What to do
Look below for the line holding "Viewport: 1012px width, 704px height." and the line holding "The image size is (805, 455).". Transcribe exactly those lines and all lines between them, nothing more.

Task material
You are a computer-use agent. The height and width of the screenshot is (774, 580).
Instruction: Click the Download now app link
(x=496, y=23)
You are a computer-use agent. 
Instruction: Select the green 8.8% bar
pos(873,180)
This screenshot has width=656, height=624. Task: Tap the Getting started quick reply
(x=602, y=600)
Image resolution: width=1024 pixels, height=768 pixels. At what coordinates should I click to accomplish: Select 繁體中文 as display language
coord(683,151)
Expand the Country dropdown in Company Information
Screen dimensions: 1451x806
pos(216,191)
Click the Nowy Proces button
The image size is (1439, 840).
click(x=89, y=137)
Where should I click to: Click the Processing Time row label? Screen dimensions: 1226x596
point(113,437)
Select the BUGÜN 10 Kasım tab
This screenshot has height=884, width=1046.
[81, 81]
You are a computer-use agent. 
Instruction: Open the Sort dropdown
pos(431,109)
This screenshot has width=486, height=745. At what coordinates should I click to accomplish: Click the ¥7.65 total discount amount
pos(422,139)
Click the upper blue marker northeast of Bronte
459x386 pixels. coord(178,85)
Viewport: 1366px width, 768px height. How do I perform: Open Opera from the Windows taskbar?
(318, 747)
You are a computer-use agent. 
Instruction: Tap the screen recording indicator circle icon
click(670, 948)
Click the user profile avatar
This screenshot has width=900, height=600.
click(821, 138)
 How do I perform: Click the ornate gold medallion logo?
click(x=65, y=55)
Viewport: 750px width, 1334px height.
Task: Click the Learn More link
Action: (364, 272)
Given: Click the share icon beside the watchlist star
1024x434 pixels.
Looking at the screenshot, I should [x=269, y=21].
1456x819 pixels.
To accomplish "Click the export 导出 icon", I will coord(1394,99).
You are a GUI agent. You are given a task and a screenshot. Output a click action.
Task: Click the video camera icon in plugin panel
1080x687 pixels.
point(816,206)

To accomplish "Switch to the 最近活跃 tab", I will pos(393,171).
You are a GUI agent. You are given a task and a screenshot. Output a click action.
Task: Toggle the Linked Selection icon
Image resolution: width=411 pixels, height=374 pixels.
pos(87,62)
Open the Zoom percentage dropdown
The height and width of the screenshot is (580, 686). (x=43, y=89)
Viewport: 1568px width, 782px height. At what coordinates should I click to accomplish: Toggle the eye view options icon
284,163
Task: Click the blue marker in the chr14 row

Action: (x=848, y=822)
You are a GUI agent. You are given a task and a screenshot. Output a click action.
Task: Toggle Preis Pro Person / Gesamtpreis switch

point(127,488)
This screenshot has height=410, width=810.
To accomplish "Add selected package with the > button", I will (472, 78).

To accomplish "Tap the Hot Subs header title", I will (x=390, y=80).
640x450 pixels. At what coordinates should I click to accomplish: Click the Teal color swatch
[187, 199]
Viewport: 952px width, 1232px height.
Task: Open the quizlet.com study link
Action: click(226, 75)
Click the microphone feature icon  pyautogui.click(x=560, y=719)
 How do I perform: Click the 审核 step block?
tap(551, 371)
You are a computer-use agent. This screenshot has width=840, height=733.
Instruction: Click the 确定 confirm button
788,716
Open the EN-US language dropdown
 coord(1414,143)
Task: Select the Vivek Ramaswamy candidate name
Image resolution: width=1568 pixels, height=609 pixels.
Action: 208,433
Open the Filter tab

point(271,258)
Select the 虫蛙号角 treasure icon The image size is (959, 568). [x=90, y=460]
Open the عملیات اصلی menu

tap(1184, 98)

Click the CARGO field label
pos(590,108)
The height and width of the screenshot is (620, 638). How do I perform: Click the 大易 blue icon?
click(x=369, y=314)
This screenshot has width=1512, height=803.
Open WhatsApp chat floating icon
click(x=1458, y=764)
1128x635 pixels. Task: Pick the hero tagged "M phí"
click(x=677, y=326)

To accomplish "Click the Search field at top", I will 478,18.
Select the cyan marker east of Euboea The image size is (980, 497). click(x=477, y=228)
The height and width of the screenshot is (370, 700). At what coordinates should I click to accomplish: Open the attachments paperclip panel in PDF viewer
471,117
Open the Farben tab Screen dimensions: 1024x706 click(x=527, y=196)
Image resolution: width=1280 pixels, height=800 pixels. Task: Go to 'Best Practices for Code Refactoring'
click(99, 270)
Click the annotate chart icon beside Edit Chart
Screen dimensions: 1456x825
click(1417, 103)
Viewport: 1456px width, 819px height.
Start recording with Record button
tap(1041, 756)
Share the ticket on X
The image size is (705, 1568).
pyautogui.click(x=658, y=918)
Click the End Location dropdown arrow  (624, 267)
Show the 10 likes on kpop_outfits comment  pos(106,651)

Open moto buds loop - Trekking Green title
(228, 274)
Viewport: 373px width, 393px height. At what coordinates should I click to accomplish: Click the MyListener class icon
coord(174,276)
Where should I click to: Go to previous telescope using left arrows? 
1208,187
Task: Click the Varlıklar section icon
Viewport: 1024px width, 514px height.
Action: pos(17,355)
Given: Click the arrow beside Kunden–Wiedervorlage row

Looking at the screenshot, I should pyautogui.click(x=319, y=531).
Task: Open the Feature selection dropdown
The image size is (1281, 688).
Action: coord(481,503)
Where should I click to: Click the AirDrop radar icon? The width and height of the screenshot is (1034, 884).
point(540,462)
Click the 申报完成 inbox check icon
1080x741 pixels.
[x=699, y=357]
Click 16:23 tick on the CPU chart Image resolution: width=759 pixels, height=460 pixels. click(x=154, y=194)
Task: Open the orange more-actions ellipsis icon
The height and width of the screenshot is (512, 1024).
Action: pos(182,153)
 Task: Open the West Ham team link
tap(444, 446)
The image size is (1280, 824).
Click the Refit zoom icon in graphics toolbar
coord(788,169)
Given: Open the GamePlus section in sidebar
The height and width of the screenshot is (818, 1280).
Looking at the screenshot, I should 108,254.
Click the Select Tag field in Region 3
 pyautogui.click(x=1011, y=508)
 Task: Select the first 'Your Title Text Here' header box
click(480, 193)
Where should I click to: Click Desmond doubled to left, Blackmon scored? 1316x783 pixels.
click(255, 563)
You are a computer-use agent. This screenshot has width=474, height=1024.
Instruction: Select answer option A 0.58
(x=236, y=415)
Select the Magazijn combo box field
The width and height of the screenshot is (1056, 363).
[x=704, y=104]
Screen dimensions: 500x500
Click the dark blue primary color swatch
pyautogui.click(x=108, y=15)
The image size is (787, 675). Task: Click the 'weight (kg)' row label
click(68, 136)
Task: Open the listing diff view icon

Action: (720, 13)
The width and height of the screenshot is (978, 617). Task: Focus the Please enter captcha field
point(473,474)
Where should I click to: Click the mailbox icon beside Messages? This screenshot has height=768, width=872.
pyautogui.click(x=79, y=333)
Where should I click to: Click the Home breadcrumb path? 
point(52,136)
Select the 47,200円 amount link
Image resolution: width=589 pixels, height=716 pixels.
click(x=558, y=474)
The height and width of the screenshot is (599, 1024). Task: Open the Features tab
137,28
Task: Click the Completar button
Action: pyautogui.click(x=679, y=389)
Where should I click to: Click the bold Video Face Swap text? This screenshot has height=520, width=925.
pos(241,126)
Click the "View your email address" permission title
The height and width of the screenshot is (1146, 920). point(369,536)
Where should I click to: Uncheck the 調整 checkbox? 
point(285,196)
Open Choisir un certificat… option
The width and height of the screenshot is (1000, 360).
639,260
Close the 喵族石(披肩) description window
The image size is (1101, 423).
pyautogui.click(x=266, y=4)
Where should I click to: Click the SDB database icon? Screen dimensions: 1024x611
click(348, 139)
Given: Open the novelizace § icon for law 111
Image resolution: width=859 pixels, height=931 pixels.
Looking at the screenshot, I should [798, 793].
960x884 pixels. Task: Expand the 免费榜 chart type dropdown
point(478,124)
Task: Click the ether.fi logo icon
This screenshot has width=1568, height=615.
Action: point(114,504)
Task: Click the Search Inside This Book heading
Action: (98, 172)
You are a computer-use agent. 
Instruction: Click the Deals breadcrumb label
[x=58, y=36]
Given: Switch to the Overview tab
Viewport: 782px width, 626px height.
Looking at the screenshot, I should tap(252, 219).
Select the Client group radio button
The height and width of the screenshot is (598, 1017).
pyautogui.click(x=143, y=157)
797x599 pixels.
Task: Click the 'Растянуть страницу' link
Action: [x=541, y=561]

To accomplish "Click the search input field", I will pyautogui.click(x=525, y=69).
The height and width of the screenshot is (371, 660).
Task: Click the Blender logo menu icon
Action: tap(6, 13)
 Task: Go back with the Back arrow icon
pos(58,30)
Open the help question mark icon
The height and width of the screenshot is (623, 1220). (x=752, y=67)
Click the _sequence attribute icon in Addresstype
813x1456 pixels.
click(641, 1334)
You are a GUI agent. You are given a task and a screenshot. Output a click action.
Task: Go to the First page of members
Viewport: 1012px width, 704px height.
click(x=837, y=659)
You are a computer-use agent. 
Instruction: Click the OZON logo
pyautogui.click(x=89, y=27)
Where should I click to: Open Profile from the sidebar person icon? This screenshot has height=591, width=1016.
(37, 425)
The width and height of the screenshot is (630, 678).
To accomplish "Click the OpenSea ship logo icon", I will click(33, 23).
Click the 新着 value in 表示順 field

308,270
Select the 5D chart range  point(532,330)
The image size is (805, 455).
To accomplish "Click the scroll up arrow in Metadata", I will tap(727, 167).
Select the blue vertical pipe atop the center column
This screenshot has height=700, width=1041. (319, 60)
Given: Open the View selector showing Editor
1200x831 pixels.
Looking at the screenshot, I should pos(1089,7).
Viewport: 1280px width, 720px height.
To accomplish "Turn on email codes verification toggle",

Exercise solution
Viewport: 1012px width, 704px height.
click(x=837, y=659)
You are a computer-use agent. 
Instruction: Click the OZON logo
pyautogui.click(x=89, y=27)
Where should I click to: Open Profile from the sidebar person icon? This screenshot has height=591, width=1016.
(37, 425)
The width and height of the screenshot is (630, 678).
To accomplish "Click the OpenSea ship logo icon", I will click(33, 23).
Click the 新着 value in 表示順 field

308,270
Select the 5D chart range  point(532,330)
The image size is (805, 455).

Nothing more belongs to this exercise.